The appearance of a new boy did not create the sensation that might have been expected. Mr Feeder, B.A. (who was in the habit of shaving his head for coolness, and had nothing but little bristles on it), gave him a bony hand, and told him he was glad to see him - which Paul would have been very glad to have told him, if he could have done so with the least sincerity. Then Paul, instructed by Cornelia, shook hands with the four young gentlemen at Mr Feeder's desk; then with the two young gentlemen at work on the problems, who were very feverish; then with the young gentleman at work against time, who was very inky; and lastly with the young gentleman in a state of stupefaction, who was flabby and quite cold.
Paul having been already introduced to Toots, that pupil merely chuckled and breathed hard, as his custom was, and pursued the occupation in which he was engaged. It was not a severe one; for on account of his having 'gone through' so much (in more senses than one), and also of his having, as before hinted, left off blowing in his prime, Toots now had licence to pursue his own course of study: which was chiefly to write long letters to himself from persons of distinction, adds 'P. Toots, Esquire, Brighton, Sussex,' and to preserve them in his desk with great care.

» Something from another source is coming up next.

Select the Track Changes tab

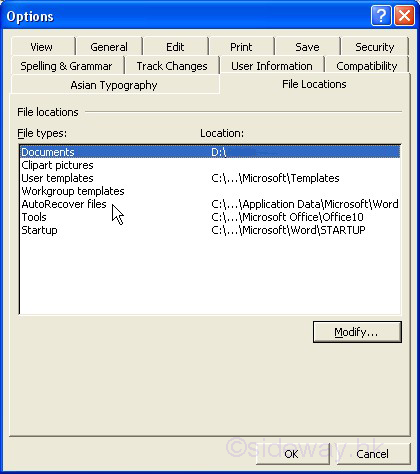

These ceremonies passed, Cornelia led Paul upstairs to the top of the house; which was rather a slow journey, on account of Paul being obliged to land both feet on every stair, before he mounted another. But they reached their journey's end at last; and there, in a front room, looking over the wild sea, Cornelia showed him a nice little bed with white hangings, close to the window, on which there was already beautifully written on a card in round text - down strokes very thick, and up strokes very fine - DOMBEY; while two other little bedsteads in the same room were announced, through like means, as respectively appertaining unto BRIGGS and TOZER.
Just as they got downstairs again into the hall, Paul saw the weak-eyed young man who had given that mortal offence to Mrs Pipchin, suddenly seize a very large drumstick, and fly at a gong that was hanging up, as if he had gone mad, or wanted vengeance. Instead of receiving warning, however, or being instantly taken into custody, the young man left off unchecked, after having made a dreadful noise. Then Cornelia Blimber said to Dombey that dinner would be ready in a quarter of an hour, and perhaps he had better go into the schoolroom among his 'friends.'
So Dombey, deferentially passing the great clock which was still as anxious as ever to know how he found himself, opened the schoolroom door a very little way, and strayed in like a lost boy: shutting it after him with some difficulty. His friends were all dispersed about the room except the stony friend, who remained immoveable. Mr Feeder was stretching himself in his grey gown, as if, regardless of expense, he were resolved to pull the sleeves off.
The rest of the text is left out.